Answer: $0 < x < 256$

Explain
This is a question about <knowing how logarithms work and what numbers you can take the logarithm of>. The solving step is:

First, I remember that you can't take the logarithm of a number that's zero or negative. So, for $\log_4 x$ to make sense, $x$ *has* to be greater than 0. That's our first clue: $x > 0$.

Next, we have $\log_4 x < 4$. To get rid of the $\log$, I can think about what it means. It means "4 to the power of something is $x$". If $\log_4 x = 4$, then $x = 4^4$. Since it's *less than* 4, and the base (4) is bigger than 1, the inequality stays the same way. So, $x < 4^4$.
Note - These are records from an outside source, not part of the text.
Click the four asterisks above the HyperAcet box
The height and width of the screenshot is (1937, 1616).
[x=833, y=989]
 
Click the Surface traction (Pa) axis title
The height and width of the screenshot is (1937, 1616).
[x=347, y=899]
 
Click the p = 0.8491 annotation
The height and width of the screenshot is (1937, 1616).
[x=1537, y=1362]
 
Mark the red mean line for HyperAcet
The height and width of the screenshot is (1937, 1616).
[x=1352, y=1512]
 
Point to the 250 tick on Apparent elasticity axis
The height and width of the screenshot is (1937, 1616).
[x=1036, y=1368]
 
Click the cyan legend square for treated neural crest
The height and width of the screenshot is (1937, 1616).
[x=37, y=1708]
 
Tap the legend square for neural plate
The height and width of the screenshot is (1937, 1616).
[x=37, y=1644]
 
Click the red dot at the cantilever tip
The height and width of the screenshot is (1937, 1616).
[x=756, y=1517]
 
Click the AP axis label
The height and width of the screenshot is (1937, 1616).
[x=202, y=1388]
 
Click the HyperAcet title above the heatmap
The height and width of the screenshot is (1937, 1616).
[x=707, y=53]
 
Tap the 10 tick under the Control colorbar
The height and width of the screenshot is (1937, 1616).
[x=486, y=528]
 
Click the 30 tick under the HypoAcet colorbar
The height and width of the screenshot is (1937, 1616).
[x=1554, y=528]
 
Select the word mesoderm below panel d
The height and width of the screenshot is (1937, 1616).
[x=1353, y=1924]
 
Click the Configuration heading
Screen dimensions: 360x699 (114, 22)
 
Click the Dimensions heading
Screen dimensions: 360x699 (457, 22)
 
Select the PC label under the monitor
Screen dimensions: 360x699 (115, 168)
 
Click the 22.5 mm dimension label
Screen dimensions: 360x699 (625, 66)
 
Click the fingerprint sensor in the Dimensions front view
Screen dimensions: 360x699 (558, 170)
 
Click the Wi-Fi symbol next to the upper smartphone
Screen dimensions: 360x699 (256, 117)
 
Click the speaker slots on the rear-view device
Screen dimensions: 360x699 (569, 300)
Now, let's figure out what $4^4$ is:
$4^1 = 4$
$4^2 = 4 \times 4 = 16$
$4^3 = 16 \times 4 = 64$
$4^4 = 64 \times 4 = 256$
So, we know that $x < 256$.

Finally, we put our two clues together! We know $x$ must be bigger than 0 ($x > 0$) AND $x$ must be less than 256 ($x < 256$).
So, $x$ is between 0 and 256. We write this as $0 < x < 256$.

Alternative answer

Answer: $0 < x < 256$ Explain
This is a question about solving logarithmic inequalities . The solving step is:

First, we need to remember what a logarithm is! When we see $\log_4 x$, it's like asking "what power do I raise 4 to, to get $x$?" The answer to that question is what $\log_4 x$ equals.
Also, a super important rule for logarithms is that the number inside the log (the 'x' in this case) *always* has to be bigger than 0. So, our first clue is $x > 0$.

Now, let's look at the inequality: $\log_4 x < 4$.
This means that the power we raise 4 to, to get $x$, has to be less than 4.
Think about it like this: if $\log_4 x$ *equals* 4, then $x$ would be $4^4$.
Let's figure out what $4^4$ is:
$4 \times 4 = 16$
$16 \times 4 = 64$
$64 \times 4 = 256$
So, if $\log_4 x = 4$, then $x = 256$.

Since our base (which is 4) is bigger than 1, when we "undo" the log, the inequality sign stays the same!
So, if $\log_4 x < 4$, then $x$ must be less than $4^4$.
This means $x < 256$.

Finally, we put our two clues together:
1. $x > 0$ (because of the rules of logarithms)
2. $x < 256$ (from solving the inequality)

So, $x$ has to be bigger than 0 but smaller than 256. We can write that as $0 < x < 256$.